Но я редко был доволен своими стрижками, несмотря на мастерство моих стилистов. Он вялый и, кажется, никогда не обретает достаточную форму вокруг моего круглого лица, если только я не трачу час или больше на то, чтобы загнать его в волны. Однажды я спросил свою подругу, красивую американку корейского происхождения с непринужденной прической, которую она не меняла со школы, в чем ее секрет. Она медленно и терпеливо сказала: «Ну, ты, конечно, найдешь парикмахера-азиата».

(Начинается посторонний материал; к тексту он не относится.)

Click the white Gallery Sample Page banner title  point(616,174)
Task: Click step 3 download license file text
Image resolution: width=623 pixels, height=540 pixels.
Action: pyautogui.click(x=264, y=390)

Я разыскивал азиатско-американских парикмахеров, все они проделали отличную работу, но я не нашел ни одного из опытов, достаточно убедительных, чтобы повторить их. Большинство салонов были одинаковыми: безукоризненно чистыми и блестящими серебряными светильниками, но холодными и безличными. Никто не разговаривал друг с другом. Музыка была низкой и звенящей. Я не чувствовал запаха чьего-либо обеда. Конечно, я думаю, что большинство людей хочу стерильность современного салона.
Я понял, что, может быть, не мои волосы или стрижка вызвали такую пустоту внутри меня. Мне не хватало самих вьетнамских салонов. Мой разум вернулся к какофонии голосов, когда все мои чувства загорелись при входе. То, что я чувствовал — и что чувствовали женщины в моей семье, — когда мы открывали двери салона, было надеяться. Они инвестировали в себя в течение нескольких часов, вдали от требований работы, воспитания детей и ведения домашнего хозяйства, переполненного поколениями. Конечно, это была просто стрижка. Но это также была возможность помолчать и хоть раз служить. Они могли бы пойти в местный салон Supercuts и получить отделку за небольшую часть цены и хлопот, но они все равно предпочитали ездить каждые несколько месяцев. Иногда мы уходим далеко, чтобы найти сообщество, даже если обещание мимолетно.
Я не нашел такого опыта нигде в городе Среднего Запада, где я сейчас живу, где 6% населения составляют азиаты, но я не прекращал поиски. А иногда камерность вьетнамских салонов моей юности неожиданно находит меня.
Иногда мы уходим далеко, чтобы найти сообщество, даже если обещание мимолетно.
Недавно моя мама приехала в гости на неделю. Она последовала за моей шестилетней дочерью, когда она остригла волосы до плеч, охая и ахая по поводу перемены в ее детском лице, которое внезапно удлинилось и приобрело форму благодаря новому стилю. В тот же день мама спросила, подстригу ли я ее, сказав, что не хочет никому платить за то, чтобы она убрала пару дюймов. Я усадил ее в кресло на заднем дворе и достал пару кухонных ножниц. Я немного кое-где отрезал. Я боялся отрезать слишком много.
Вскоре моя дочь выбежала из нашей боковой двери, чтобы встретить нас во дворе. "Что делаешь?" она спросила. "Могу ли я помочь?"
Я сказал дочери, что она может держать бабушку за руку. «Убедись, что она ровная», — сказала мама. Ее пальцы чесались взяться за ножницы, жест упрямой уверенности в себе, который я распознал в себе.
"Сидеть Все еще," Я сказал ей.
Я снова и снова проверял концы. Затем, когда мы все были довольны, я расчесала пряди с маминой рубашки. Она встала, любуясь собой в ручное зеркальце, которое я принес. Другая ее рука все еще крепко сжимала руку моей дочери, и раннее утреннее солнце сияло на их новых порезах — один оттенок цвета вороньего крыла, а другой глубокий, теплый оттенок жареных каштанов. Мама и дочка немного повертелись в траве. Вокруг нас, гонимые порывом ветра, разлетелись обрывки волос. Они миновали наши лодыжки, вышли на каменистую дорожку возле внутреннего дворика, обогнули низко подвешенный скворечник, заставленный ветками, и вышли за забор, отделяющий нас от внешнего мира.